There is a meme, stong connection here. What is it?
So American Eagle stock rose about 10% in the wake of this news, bringing the value of American Eagle up to about $2 billion, Jason.
I'm not going to bore you with a price sales ratio here, but it turns out clothing, not a great business.
So the company's worth $2 billion.
Based on what you've told me, back of envelope,
they added roughly $200 million in market cap by hiring Sidney Sweeney.
I wonder how much of that Sidney-Sweeney got.
It can't have been more than.
Not enough.
Probably like a $10, $15 million deal or something.

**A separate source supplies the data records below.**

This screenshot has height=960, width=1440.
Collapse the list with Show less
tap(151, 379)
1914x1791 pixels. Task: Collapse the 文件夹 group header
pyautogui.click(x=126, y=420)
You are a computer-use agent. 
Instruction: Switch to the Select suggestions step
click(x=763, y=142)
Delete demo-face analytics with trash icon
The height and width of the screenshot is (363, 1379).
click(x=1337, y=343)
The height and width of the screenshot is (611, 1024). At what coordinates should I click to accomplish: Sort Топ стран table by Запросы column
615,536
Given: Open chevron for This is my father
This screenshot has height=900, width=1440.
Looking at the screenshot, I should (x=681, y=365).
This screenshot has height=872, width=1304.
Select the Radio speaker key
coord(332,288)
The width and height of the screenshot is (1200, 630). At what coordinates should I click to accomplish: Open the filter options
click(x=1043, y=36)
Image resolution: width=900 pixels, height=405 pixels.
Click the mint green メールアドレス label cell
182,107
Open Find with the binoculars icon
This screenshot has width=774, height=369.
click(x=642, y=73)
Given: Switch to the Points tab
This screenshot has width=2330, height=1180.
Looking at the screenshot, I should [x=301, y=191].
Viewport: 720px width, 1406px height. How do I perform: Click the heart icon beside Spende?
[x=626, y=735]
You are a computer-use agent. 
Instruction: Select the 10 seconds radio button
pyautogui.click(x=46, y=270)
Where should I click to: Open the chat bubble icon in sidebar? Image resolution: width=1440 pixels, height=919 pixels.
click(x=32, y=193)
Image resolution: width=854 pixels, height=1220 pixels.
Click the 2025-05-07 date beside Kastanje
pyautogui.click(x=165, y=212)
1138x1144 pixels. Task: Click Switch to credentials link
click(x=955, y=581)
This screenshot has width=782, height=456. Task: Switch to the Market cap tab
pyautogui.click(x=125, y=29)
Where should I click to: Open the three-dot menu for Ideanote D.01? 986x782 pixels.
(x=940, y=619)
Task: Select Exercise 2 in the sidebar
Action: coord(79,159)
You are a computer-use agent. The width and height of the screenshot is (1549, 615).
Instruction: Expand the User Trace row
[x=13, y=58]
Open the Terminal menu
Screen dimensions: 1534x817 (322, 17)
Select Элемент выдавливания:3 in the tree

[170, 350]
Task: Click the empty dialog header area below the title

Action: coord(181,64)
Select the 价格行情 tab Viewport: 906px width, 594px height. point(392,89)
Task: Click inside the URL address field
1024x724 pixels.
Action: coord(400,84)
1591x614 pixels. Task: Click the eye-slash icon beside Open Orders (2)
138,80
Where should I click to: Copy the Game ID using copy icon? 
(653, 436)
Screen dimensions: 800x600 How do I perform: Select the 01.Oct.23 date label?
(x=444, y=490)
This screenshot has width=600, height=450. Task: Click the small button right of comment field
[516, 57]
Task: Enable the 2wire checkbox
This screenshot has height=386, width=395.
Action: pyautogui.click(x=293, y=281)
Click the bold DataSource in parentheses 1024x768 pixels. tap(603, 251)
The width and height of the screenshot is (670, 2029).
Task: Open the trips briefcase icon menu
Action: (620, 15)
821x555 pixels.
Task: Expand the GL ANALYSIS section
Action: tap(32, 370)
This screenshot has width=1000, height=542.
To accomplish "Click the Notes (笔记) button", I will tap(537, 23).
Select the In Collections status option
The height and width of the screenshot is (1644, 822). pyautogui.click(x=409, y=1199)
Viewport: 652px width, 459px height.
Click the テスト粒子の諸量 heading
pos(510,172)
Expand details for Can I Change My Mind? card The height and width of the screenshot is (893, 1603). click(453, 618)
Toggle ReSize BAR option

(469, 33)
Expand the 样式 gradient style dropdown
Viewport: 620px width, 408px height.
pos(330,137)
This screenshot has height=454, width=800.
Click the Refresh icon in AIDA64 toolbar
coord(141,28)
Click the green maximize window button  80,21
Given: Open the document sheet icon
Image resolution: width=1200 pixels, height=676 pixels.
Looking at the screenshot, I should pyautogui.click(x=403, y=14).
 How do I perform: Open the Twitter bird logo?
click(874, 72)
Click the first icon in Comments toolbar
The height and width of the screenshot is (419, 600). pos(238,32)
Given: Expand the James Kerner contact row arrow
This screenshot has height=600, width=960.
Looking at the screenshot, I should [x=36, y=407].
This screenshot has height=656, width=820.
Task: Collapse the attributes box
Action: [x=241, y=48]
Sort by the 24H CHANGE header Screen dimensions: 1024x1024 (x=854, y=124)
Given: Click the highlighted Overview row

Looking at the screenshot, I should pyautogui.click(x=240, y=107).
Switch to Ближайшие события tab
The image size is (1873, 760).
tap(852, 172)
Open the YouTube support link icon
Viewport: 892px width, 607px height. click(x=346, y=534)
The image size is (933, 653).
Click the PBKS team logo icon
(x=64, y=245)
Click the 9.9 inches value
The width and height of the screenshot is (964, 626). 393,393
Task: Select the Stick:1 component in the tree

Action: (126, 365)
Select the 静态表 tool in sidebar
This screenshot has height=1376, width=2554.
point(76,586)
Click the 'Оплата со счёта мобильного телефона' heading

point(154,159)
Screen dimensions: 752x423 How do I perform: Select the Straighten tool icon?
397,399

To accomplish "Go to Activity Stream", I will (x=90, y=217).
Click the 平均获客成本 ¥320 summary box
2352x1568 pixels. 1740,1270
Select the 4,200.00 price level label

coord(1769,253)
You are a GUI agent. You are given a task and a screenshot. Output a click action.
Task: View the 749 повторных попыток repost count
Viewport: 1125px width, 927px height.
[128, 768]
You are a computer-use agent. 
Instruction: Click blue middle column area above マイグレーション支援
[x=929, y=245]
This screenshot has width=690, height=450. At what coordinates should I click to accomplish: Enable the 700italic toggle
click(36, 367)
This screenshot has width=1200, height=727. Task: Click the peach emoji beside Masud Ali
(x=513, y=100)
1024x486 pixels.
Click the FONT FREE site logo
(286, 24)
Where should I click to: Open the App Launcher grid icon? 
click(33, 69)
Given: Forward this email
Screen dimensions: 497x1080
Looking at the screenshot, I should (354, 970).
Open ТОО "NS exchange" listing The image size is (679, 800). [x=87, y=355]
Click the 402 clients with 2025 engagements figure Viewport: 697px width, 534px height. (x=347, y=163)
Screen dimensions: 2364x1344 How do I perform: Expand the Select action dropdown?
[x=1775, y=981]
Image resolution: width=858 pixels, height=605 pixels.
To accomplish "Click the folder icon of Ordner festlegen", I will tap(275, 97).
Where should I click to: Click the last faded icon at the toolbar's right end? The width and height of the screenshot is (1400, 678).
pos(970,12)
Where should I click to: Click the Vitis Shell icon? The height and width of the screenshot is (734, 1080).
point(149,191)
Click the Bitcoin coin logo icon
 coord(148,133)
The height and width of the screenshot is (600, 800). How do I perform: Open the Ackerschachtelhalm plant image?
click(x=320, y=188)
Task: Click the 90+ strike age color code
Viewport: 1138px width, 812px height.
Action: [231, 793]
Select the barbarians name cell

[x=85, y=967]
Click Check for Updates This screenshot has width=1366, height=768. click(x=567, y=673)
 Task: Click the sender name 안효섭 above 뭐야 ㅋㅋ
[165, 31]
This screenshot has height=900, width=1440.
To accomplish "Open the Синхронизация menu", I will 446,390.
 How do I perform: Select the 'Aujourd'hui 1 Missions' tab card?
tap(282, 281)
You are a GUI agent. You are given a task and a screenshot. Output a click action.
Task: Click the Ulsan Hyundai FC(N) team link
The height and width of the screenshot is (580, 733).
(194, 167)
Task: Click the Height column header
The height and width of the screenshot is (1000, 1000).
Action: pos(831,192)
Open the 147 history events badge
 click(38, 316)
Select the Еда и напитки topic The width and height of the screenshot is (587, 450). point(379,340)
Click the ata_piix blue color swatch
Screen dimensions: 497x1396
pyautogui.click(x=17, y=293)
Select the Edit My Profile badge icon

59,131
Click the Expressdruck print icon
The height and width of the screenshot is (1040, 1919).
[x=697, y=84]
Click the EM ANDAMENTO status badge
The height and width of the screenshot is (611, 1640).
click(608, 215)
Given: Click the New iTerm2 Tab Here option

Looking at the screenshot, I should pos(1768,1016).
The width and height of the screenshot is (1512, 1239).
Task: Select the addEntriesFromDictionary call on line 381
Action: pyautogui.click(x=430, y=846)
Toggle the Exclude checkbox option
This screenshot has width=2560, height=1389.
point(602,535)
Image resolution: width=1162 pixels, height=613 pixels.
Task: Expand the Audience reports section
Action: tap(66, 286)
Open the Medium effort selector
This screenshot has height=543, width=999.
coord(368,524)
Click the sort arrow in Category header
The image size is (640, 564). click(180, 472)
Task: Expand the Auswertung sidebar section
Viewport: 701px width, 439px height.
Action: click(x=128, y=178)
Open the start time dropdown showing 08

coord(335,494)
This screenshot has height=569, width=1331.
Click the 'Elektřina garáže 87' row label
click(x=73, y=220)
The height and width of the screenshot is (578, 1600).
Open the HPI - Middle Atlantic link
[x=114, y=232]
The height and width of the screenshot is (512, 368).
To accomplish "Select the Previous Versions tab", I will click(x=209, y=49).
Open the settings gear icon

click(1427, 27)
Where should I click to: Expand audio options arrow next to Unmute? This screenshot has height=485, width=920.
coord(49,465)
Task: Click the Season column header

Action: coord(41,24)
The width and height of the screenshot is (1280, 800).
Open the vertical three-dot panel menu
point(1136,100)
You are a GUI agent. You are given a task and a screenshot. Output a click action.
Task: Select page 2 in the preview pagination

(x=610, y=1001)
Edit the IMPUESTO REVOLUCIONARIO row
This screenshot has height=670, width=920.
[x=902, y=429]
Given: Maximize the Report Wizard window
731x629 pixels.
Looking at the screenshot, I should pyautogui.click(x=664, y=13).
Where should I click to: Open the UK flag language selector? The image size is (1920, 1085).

I will tell you, the meme stock companies, I know this firsthand,
are very interested in giving RSUs, restricted stock units.
I know this personally.
because now, as you guys know,
I am podcast famous because of All In,
not just this week in startups
where I do my duty to follow my passion
for technology and startups.
I have now become memeable
and on the margins,
you know,
famous in the same way,
a reality TV star is famous.
Having known you for 20 years now,
I have seen,
it is notably markedly different.
People used to recognize you,
but now people recognize you all over.
Yeah, it's a little different.
So I can uniquely comment on this.
I bet you they gave her $10 million in RSUs for this
and $10 million in cash, $5 million in cash.
I need to know the exact details of our deal.
Yeah, I'd love to know the Sydney-Sweeney American Eagle deal for sure.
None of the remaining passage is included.